请修改下面的记录：从含有“Click the ยอดคำสั่งซื้อ label”的那一行开始，到含有“[595, 1082]”的那一行结束（两行都包括），将其中的“star”替换为“heart”，其余不变，只写出这几行。

══════

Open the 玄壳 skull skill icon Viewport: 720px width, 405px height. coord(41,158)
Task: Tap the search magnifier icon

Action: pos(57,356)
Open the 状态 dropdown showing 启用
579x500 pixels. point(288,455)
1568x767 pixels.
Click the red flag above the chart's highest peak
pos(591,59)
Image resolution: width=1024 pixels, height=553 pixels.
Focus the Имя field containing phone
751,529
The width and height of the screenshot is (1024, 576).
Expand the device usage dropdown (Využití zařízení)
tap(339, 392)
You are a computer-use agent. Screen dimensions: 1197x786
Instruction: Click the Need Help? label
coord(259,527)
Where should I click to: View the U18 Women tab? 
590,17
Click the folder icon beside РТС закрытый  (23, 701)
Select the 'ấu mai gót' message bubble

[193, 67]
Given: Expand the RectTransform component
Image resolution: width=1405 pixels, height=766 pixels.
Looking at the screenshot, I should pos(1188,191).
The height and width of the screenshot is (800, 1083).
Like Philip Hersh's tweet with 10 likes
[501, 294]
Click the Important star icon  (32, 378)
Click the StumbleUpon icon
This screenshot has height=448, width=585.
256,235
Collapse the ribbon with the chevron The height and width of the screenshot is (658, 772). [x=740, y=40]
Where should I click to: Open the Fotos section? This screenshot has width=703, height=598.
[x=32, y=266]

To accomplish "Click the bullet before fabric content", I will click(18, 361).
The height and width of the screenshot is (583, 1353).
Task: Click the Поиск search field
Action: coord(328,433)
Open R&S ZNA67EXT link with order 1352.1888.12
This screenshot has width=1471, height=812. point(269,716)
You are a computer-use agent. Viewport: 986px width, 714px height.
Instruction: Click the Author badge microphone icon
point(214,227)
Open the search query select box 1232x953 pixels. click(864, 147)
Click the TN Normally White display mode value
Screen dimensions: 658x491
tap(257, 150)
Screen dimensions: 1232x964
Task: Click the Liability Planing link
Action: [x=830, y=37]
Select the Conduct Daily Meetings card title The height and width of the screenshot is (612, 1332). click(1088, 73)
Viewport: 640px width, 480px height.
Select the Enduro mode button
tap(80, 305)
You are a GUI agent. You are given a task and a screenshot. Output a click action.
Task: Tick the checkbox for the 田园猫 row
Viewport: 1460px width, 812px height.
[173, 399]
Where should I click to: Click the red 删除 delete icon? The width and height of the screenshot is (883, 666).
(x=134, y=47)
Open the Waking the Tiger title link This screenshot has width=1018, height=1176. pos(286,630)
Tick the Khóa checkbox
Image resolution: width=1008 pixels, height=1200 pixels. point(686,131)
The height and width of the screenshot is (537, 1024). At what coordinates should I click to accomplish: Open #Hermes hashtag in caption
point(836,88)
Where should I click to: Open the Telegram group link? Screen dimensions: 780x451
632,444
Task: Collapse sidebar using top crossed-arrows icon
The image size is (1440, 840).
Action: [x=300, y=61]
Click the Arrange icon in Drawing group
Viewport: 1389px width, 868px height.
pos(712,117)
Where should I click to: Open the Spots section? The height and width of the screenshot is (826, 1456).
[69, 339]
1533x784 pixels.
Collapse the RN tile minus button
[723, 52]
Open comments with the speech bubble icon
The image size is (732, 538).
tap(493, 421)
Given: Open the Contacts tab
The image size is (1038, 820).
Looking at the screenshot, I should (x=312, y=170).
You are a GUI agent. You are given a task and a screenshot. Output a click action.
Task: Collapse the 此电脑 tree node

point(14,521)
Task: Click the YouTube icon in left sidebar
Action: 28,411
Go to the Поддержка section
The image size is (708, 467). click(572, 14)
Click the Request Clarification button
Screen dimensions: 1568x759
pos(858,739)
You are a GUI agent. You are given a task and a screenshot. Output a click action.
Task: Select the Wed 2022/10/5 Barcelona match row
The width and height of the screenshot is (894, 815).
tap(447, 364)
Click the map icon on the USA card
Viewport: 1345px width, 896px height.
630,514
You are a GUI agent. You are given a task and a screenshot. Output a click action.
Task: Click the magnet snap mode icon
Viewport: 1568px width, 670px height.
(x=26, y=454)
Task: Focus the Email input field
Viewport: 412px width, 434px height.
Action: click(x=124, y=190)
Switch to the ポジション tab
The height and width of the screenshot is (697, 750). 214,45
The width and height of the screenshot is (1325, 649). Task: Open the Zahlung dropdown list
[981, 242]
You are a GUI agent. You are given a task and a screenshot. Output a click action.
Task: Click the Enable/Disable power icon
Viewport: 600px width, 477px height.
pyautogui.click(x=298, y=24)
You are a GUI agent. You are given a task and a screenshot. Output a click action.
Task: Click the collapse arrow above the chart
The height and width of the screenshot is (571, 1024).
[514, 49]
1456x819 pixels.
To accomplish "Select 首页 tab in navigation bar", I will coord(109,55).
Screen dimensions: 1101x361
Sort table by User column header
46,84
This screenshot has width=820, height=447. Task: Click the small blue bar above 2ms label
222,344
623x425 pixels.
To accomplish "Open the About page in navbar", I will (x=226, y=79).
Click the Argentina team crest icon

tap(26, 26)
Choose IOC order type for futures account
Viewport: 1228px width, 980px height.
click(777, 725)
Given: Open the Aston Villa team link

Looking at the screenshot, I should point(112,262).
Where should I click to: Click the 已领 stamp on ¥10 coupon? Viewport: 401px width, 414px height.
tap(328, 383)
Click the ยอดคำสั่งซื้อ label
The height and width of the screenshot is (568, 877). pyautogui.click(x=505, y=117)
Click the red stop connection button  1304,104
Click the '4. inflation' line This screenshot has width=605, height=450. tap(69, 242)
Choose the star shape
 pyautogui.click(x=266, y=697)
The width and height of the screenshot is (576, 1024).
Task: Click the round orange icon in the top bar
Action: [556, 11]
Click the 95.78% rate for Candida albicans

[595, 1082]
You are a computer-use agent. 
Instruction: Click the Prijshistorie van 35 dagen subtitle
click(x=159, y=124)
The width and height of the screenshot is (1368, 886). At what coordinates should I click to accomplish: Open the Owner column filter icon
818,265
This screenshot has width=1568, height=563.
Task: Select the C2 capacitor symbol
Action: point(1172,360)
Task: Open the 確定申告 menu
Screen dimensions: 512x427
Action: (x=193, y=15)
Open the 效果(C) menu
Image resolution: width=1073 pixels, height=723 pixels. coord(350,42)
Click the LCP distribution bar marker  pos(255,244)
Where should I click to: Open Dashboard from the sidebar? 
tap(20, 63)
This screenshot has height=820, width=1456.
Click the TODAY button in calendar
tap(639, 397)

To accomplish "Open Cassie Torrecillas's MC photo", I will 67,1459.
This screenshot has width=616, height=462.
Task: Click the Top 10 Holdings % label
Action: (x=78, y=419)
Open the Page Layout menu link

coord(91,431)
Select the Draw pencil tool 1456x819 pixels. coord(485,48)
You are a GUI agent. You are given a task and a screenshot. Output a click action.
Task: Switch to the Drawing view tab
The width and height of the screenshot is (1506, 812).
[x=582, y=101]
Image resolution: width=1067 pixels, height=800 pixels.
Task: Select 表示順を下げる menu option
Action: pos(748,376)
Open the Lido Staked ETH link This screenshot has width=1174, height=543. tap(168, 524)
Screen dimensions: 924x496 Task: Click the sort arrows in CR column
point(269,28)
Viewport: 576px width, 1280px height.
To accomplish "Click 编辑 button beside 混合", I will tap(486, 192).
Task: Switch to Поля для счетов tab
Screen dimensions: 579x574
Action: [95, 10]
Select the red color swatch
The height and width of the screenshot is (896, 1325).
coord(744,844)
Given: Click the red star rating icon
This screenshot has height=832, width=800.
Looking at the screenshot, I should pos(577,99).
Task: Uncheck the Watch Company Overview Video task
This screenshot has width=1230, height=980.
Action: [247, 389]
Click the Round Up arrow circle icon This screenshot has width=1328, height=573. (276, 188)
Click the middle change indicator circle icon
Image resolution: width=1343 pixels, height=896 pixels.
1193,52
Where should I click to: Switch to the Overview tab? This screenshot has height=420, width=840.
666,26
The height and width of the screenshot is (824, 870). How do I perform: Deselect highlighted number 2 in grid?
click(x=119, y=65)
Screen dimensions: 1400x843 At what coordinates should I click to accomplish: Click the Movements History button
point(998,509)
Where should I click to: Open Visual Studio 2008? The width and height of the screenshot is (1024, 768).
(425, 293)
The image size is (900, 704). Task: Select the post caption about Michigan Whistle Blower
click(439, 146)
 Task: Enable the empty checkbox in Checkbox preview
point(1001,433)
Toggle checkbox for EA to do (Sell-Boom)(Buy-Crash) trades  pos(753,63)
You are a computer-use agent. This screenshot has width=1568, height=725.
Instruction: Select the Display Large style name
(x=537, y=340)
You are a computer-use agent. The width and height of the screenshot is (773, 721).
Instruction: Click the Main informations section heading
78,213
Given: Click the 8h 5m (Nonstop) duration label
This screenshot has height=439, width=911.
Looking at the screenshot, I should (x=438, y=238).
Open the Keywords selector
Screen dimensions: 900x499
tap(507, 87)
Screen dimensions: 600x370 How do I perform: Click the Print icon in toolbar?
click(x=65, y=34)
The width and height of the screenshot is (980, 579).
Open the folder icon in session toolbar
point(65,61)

══════

> [书面答案]:
Click the ยอดคำสั่งซื้อ label
The height and width of the screenshot is (568, 877). pyautogui.click(x=505, y=117)
Click the red stop connection button  1304,104
Click the '4. inflation' line This screenshot has width=605, height=450. tap(69, 242)
Choose the heart shape
 pyautogui.click(x=266, y=697)
The width and height of the screenshot is (576, 1024).
Task: Click the round orange icon in the top bar
Action: [556, 11]
Click the 95.78% rate for Candida albicans

[595, 1082]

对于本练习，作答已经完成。